High Court: Investment fund awarded €8m against former AIB bankers who invested in property

An investment fund which bought billions of euros worth of property loans in the State has been granted a summary judgment against former AIB bankers in “highly unusual circumstances” which involved the recusal of Mr Justice Max Barrett ex post facto due to his involvement with IBRC.

Agreeing with the findings made by Justice Barrett in the judgment he published prior to his recusal, and criticising one of the defendants for failing to make the application for recusal during the original proceedings, Mr Justice Brian McGovern found that Promontoria (Aran) was entitled to summary judgment totalling €7,959,003.95.


The application for summary judgment was heard by Justice Barrett in May 2017.

After the judgment was delivered in July 2017, one of the defendants, Thomas Browne, and his solicitor swore affidavits grounding an application ex post facto for Justice Barrett to recuse himself on the basis that Justice Barrett was a former company secretary of IBRC at a time when it decided to commence litigation against Mr Browne for a sum of approximately €50m.

It was emphasised that Mr Browne’s solicitor had no knowledge of any possible conflict of interest on the part of Justice Barrett, before Mr Browne approached him sometime after the judgment was delivered.

Mr Browne averred that if he had known who Justice Barrett was when the matter proceeded, he would have brought an application for the judge to recuse himself.

There was no suggestion that the IBRC proceedings against Mr Browne were in any way connected with these proceedings; nor any indication that Justice Barrett was aware of any possible conflict of interest.

There was no averment that Justice Barrett was actually involved in the decision to prosecute proceedings against Mr Browne, even though he was at senior management level in IBRC at the relevant time.

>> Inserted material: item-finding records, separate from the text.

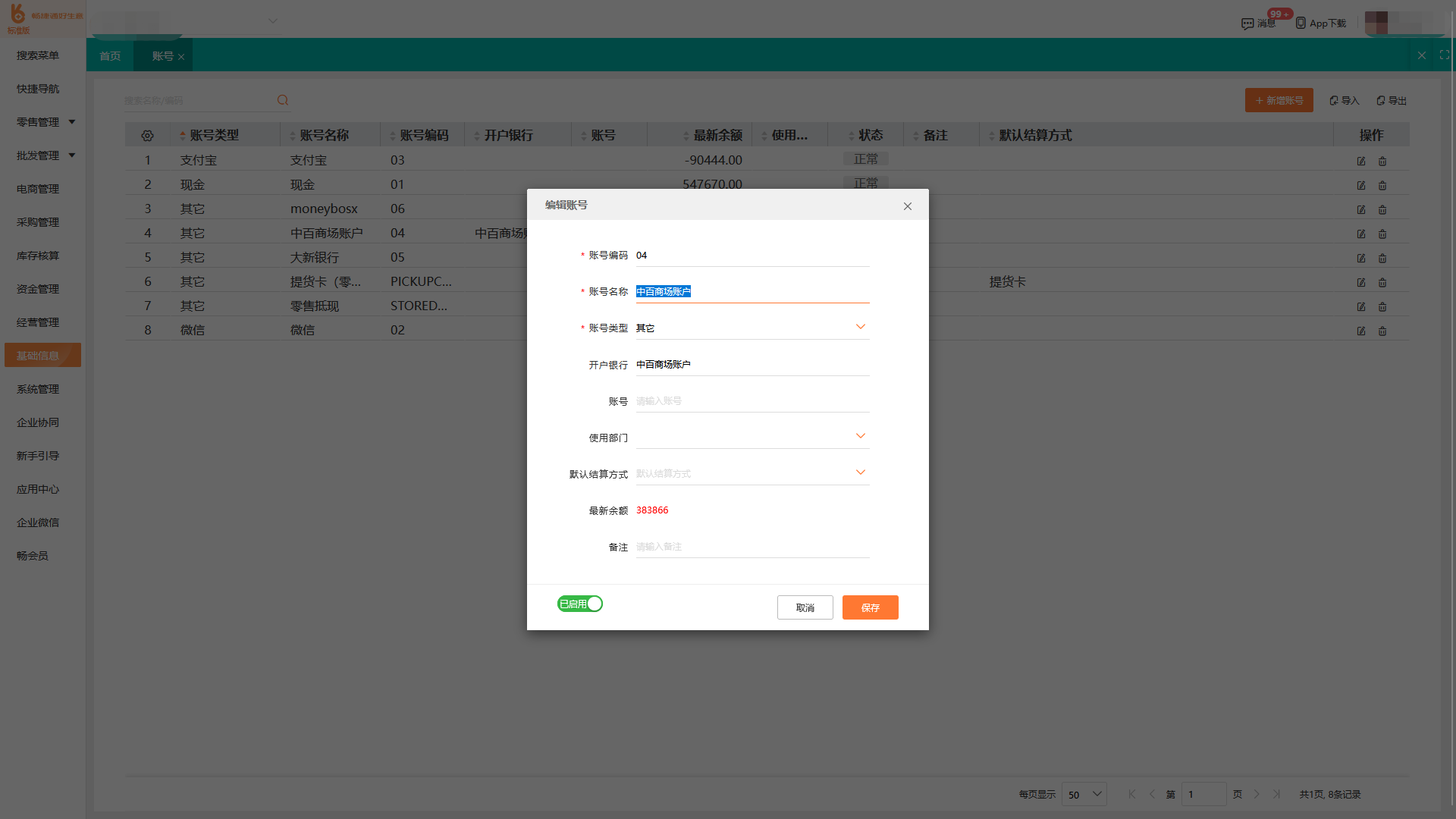Viewport: 1456px width, 819px height.
Task: Click the export 导出 icon button
Action: tap(1391, 100)
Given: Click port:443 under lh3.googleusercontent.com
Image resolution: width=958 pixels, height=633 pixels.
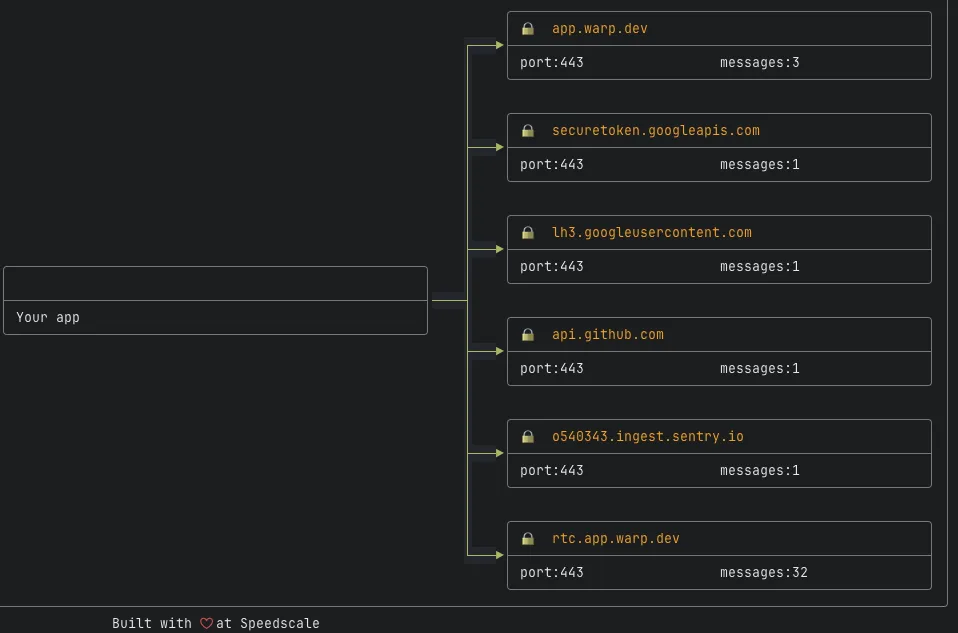Looking at the screenshot, I should 551,266.
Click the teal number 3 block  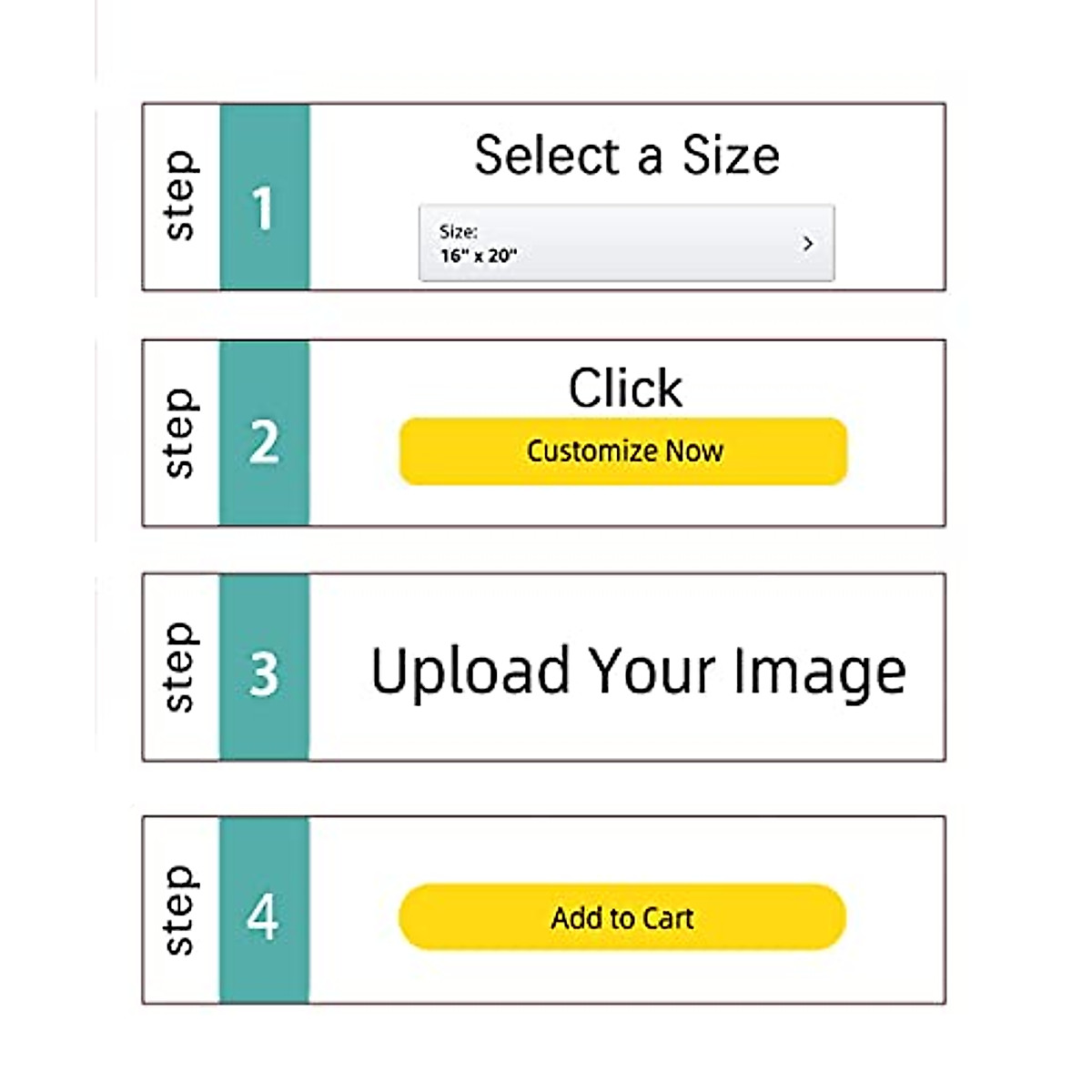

However, Mr Browne himself held a senior executive position in IBRC – as such, Justice McGovern stated that it was “extraordinary” that he had not “immediately identified the connection” between himself and Justice Barrett.

To that effect, it was said that Mr Browne let another defendant, John Hughes, “make the running” so far as these proceedings were concerned and was not present in court at the earlier hearing.

“Out of an abundance of caution”, Justice Barrett decided to recuse himself, and his published judgment was vacated.


Justice McGovern stated that the only change since the hearing before Justice Barrett was that counsel for Promontoria (Aran) was no longer pursuing a claim for the €502,864.59 overdraft.

As such, the hearing before Justice McGovern was “on the same documents and facts” as that before Justice Barrett. Appending Justice Barrett’s vacated “judgment”, Justice McGovern asserted that he agreed with and adopted its contents – adding that it was “wholly unsatisfactory that the scarce resources of the court” had been taken up by a second hearing due to Mr Browne’s failure to take “a more proactive role” in the proceedings.

Justice McGovern found that the defendants “had not met the low threshold required by Aer Rianta c.p.t. v. Ryanair Limited 4 I.R. 607, or Harrisrange Limited v. Duncan 4 I.R. 1, to have the matter remitted for plenary hearing” – therefore Promontoria was entitled to summary judgment.

Additional comments

Justice McGovern stated that he was satisfied that sufficient proof had been furnished by Promontoria of the transfer of the loan to it.

It was clear that some of the facility letters were signed, and the failure to sign others was not a defence to Promontoria’s claim. Considering Governor and Company of the Bank of Ireland v. Flannagan & Anor IECA 56; where no draw down of funds took place in circumstances where some of the facilities were restructured this did not afford a defence so long as the defendants had the use of funds that were covered by the restructuring facility.

Regarding a collateral agreement to “waive residual debt” raised by the defendants, Justice McGovern stated that there was “no documentary or corroborating evidence to support” this “mere assertion”. Furthermore, this was inconsistent with the sworn statement of affairs, which showed the residual debt as a current liability – therefore this amounted to an estoppel in respect of such a claim.

Concerning the complaint to the Financial Services Ombudsman (FSO) that the defendants were not given sufficient time to meet a settlement proposal from Promontoria, Justice McGovern was satisfied that this provided no defence to the claim.

In any event, there was no obligation on any plaintiff to make a proposal for settlement; and none of the criteria set out in Section 57BX of the Central Bank Act 1942 (as amended) had been met by the defendants complaint to the FSO.

The FSO was not warranted to “involve himself in disputes between a lender and a borrower in respect of disputed debts once the matter has proceeded to court” and the “reference to the FSO does not provide any defence to the proceedings”.

Refusing the application for a stay on several grounds, Justice McGovern stated that Promontoria was entitled to judgment in the sums of €1,107,891.26; €3,495,933.99; and €3,355,178.70.